太阳从刺目到暗淡,彩霞从软白到烈红,心情从激愤到平淡。
他还在乎什么呢,他本就一无所有,当初离开秦玊儿,是为她好,因为知道自己给不了她幸福。
可几时起,自己变了,开始任私愤肆虐,波及到无辜的她,在她最需要自己的时候,他把她推走,在她最不需要自己的时候,却因为嫉妒,将她占为己有。
他的初衷变了,心也变了。
卫臻想起自己暗地探望秦玊儿一次,那时她刚开颅,像一张纸片人躺在床上,轻轻一阵风,都怕将她折断。

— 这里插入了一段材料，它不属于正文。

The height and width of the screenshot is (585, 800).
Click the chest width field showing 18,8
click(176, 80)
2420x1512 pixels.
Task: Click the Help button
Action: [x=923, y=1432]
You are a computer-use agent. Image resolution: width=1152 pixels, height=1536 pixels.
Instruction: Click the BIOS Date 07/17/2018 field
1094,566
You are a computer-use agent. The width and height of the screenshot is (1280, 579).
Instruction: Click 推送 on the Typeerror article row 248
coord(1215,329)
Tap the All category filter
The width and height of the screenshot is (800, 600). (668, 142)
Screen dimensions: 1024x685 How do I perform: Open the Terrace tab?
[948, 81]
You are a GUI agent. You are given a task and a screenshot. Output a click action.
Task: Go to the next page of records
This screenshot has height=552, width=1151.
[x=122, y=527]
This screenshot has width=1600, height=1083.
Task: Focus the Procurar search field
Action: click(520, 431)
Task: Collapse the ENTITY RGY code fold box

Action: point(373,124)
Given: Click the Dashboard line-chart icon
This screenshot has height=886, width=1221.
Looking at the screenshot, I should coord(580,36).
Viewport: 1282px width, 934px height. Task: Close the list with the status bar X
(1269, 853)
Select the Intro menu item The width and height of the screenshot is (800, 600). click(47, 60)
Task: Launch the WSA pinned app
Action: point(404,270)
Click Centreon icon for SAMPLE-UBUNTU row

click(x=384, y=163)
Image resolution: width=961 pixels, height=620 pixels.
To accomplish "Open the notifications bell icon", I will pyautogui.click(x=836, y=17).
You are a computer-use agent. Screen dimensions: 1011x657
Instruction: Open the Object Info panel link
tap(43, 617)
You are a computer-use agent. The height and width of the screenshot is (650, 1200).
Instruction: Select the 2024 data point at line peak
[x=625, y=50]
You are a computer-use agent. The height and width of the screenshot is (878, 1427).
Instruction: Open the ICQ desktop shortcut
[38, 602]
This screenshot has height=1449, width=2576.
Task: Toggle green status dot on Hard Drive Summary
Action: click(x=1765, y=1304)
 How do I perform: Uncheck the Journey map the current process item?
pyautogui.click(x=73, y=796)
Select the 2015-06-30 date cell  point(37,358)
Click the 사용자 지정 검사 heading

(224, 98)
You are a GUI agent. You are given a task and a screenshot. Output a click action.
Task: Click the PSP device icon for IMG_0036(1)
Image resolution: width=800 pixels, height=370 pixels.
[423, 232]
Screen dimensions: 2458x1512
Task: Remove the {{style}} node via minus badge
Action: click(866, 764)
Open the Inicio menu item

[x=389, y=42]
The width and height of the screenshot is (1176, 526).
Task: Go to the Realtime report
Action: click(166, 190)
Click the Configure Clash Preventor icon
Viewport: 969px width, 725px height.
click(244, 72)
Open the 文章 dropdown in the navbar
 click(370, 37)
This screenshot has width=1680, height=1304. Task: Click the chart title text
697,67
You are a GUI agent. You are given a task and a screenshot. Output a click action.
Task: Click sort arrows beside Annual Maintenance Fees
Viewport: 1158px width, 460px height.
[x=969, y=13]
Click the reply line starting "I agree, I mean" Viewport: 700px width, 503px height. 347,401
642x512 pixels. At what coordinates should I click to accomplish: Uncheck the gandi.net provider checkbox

卫臻才知自己原来还会心疼,他想做点什么,但是又狠心的放弃了。
当他看到周瑜拖着孱弱的身子,来喂秦玊儿喝药,甚至割腕自杀要与她同生共死。
他明白,自己是输在了哪里,他转身离开,便已为三人的关系作出了决断。
“哥哥,哥哥,”
卫臻紧紧闭眼,将泪水抿进眼眶,依然背对着人问:“什么事”
“竹子长出来了。”
卫臻回头看着笑得开了花的无根:“什么?”
“竹枝长成竹树了,你可以接上断臂了。”
卫臻不信,跟着无根快步来到道观前,果然,地上插着的那根细弱的竹枝不见了,长出的是碗粗的竹树,这该不是移花接木的障眼法吧?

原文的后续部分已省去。